In this project, we have users movie ratings data extracted from Netflix database. The data has a lot of missing data since a lot of users have not seen the movie yet or did not rated the movie. If we can predict what the ratings could be, we can use this knowledge to recommend new movies to the user. <b>Collaborative filtering</b> is a great way to fill up the gaps based on the existing user data. We are using Expectation Maximization <b>(EM)</b> algorithm. It iteratively assigns the data with Gaussian Mixtures Model and then use the model to predict the missing entries in the data.

In [1]:
import numpy as np
import kmeans_clustering
import tools
import em_simple
import em_method

## Testing with Toy Data
Here we will test our algorithm with a toy dataset. This will make sure that our algorithm is working.

In [2]:
X= np.loadtxt('toy_data.txt')
X.shape

(250, 2)

In [3]:
mix, post = tools.init(X, 3)
post, ll = em_method.estep(X, mix)
mix = em_method.mstep(X, post, mix)
ll

-1388.081800044069

## Applying on Netflix Data
Now is the time for the real test. We will load the Netflix user movie rating data and see how many missing entries are there.

In [4]:
X= np.loadtxt('netflix_incomplete.txt')
print(np.sum(X==0),' missing entries!')

328232  missing entries!


The <b>EM</b> algorithm will create a Gaussian Mixture Model and then fill up the missing entries based on those Gaussian Mixtures.

In [5]:
K=np.array([12])
s=0
for kk in K:
    mix, post = tools.init( X, kk, s)
    mixture, post, ll = em_method.run(X, mix, post)
    print('Likelihood is : ',ll)
    #common.plot( X, mixture, post, title='The  model for K = %d'%(kk))

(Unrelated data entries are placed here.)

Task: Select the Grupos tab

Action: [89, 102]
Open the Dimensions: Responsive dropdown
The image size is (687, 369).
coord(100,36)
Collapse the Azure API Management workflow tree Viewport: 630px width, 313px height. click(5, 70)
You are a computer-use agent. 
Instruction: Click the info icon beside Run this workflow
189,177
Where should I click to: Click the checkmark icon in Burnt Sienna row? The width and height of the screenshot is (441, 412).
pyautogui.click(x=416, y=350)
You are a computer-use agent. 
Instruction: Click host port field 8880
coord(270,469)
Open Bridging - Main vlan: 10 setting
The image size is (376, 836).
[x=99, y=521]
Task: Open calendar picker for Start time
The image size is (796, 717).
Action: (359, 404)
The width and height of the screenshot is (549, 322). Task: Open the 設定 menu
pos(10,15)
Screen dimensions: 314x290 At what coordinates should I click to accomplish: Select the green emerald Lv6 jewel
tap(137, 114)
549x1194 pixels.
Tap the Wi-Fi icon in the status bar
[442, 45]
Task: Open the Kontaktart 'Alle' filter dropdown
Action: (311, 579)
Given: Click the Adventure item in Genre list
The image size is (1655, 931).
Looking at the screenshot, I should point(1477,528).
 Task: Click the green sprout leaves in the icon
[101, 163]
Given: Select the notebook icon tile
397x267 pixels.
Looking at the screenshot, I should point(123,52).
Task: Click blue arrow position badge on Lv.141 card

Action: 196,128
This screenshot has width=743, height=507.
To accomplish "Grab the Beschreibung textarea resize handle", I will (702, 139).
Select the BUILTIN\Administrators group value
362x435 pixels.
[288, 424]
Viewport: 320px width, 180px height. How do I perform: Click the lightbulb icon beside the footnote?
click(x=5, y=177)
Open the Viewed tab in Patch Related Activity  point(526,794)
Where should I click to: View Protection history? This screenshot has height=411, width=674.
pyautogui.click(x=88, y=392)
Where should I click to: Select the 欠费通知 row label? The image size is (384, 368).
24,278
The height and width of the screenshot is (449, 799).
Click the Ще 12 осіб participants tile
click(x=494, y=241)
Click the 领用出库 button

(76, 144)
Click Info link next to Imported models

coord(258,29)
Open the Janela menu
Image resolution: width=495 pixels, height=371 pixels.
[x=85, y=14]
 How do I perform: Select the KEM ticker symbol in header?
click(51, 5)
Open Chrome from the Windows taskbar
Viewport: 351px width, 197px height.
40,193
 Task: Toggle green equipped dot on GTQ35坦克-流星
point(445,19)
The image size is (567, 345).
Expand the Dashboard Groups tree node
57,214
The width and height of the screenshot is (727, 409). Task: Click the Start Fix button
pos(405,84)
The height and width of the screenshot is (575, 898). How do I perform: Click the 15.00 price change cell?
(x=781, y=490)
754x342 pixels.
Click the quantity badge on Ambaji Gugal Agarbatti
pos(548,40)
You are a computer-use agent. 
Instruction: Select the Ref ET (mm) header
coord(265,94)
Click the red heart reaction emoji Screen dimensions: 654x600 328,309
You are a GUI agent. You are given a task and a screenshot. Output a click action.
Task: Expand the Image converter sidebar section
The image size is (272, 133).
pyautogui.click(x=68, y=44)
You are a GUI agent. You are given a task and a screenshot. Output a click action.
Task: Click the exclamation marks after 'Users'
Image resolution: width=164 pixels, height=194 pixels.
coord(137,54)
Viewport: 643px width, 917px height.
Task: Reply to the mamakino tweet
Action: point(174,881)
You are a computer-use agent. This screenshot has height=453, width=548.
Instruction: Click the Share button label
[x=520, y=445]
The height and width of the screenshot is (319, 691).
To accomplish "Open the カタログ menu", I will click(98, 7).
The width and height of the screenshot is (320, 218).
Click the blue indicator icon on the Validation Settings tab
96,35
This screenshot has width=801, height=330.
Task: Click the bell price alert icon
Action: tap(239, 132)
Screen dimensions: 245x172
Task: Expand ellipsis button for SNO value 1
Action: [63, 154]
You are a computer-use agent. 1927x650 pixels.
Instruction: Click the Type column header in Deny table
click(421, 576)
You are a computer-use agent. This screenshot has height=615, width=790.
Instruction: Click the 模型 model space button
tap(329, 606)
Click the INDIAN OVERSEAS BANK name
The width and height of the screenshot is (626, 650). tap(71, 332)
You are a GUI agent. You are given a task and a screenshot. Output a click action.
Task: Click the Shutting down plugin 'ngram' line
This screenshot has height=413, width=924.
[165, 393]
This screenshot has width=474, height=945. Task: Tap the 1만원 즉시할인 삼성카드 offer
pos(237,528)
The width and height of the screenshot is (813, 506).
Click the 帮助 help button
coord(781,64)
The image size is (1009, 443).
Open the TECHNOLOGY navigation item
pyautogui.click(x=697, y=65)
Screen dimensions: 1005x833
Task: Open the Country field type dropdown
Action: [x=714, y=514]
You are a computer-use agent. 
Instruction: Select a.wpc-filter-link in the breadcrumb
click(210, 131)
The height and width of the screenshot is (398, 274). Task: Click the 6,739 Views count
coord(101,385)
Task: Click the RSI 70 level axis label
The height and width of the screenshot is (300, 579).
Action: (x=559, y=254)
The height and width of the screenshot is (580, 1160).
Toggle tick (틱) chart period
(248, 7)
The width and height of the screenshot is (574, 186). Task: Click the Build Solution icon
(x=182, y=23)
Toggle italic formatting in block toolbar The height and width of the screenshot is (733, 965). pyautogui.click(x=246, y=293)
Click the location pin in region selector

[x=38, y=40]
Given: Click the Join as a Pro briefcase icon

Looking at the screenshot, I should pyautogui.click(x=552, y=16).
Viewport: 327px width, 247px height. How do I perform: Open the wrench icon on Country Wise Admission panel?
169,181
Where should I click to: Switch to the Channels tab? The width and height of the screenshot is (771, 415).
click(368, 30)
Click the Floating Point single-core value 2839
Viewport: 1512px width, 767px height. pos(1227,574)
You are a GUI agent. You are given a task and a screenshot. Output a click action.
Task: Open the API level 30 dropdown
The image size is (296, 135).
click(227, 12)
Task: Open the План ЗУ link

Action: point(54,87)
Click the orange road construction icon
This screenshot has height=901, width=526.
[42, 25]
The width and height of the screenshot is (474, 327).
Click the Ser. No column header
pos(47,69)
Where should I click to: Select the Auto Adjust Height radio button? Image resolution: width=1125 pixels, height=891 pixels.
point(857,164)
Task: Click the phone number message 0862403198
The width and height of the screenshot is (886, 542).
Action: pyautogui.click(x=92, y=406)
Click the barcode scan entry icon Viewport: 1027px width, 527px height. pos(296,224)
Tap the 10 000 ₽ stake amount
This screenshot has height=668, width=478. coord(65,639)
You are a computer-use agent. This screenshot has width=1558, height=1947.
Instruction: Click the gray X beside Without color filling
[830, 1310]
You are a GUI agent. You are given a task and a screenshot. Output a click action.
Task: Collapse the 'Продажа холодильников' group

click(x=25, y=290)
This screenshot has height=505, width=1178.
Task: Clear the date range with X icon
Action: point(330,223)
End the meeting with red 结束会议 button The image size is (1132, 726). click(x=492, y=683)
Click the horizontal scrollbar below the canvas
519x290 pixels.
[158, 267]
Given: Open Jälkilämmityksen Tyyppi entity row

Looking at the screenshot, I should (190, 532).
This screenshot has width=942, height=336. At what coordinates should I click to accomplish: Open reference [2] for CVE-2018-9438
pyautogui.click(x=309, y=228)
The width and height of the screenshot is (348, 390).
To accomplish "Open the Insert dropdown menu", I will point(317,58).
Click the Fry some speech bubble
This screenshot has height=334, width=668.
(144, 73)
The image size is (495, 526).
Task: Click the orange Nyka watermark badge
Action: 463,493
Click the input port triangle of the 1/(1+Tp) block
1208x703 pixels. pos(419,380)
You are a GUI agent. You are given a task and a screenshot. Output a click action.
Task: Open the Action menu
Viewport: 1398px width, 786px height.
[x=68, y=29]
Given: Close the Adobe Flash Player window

Likelihood is :  -1399820.8093013526


In [6]:
for s in range(4):
    mix, post = tools.init( X, 12, s)
    mixture, post, ll = em_method.run(X, mix, post)
    print('Likelihood for seed ',s, ' is : ',ll)

Likelihood for seed  0  is :  -1399820.8093013526
Likelihood for seed  1  is :  -1390280.999157461
Likelihood for seed  2  is :  -1417137.302463856
Likelihood for seed  3  is :  -1393103.8986528188


It seems like that the likelihood is highest at seed 1. Let's use that seed to run our algorithm.

In [10]:
mix, post = tools.init( X, 12, 1)
mixture, post, ll = em_method.run(X, mix, post)

xx = em_method.fill_matrix(X, mixture)
print(np.sum(xx==0),' missing entries!')

1271  missing entries!


From 328232 missing entries to only 1271 missing entries. That is a great improvement. We can calculate the RMSE to quantify the improvement.

In [12]:
Y = np.loadtxt('netflix_complete.txt')

print('The RMSE of the incomplete dataset is ',tools.rmse(X,Y))
print('And the RMSE of the incomplete dataset is ',tools.rmse(xx,Y))

The RMSE of the incomplete dataset is  1.6787480867863673
And the RMSE of the incomplete dataset is  0.48050704941977734


It seems like our Collaborative Filtering is a success.